-------- Provided data
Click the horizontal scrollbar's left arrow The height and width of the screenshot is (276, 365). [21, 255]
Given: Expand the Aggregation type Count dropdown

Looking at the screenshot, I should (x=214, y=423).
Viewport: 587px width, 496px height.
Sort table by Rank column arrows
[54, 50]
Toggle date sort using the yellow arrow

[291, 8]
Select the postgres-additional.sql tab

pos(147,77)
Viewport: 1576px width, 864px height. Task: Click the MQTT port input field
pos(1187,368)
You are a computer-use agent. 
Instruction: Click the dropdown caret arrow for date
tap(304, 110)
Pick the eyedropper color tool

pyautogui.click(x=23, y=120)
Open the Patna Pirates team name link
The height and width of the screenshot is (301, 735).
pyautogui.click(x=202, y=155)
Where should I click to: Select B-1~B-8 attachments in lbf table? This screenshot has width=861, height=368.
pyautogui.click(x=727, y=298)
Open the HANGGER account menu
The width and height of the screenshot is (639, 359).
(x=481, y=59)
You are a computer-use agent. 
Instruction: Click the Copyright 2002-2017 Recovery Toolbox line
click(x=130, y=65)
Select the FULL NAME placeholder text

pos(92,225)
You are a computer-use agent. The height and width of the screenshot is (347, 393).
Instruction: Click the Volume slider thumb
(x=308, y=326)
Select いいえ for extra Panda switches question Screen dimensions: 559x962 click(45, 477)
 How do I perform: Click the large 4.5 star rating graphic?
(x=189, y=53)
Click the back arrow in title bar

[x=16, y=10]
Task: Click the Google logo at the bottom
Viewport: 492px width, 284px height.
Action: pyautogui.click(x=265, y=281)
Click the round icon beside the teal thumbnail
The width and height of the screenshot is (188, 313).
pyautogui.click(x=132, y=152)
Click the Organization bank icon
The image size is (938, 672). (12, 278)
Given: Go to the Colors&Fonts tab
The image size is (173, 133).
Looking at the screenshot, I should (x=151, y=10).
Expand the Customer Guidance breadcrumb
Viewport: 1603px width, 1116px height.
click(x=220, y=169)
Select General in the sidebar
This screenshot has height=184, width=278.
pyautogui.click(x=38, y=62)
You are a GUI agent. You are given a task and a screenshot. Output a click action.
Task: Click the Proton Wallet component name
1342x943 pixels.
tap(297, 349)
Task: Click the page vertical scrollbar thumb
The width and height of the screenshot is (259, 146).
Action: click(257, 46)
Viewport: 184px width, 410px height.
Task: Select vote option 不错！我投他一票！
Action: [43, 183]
----------------
◆ Description of the task
Output the entries from the start through the line containing "pos(1187,368)", inclusive, as a two-column CSV with the headers entry_text and answer. Give one row per entry, with each field in double quotes and line breaks replaced by spaces.

◆ Response to this task
entry_text,answer
"Click the horizontal scrollbar's left arrow The height and width of the screenshot is (276, 365).","[21, 255]"
"Given: Expand the Aggregation type Count dropdown","Looking at the screenshot, I should (x=214, y=423)."
"Viewport: 587px width, 496px height. Sort table by Rank column arrows","[54, 50]"
"Toggle date sort using the yellow arrow","[291, 8]"
"Select the postgres-additional.sql tab","pos(147,77)"
"Viewport: 1576px width, 864px height. Task: Click the MQTT port input field","pos(1187,368)"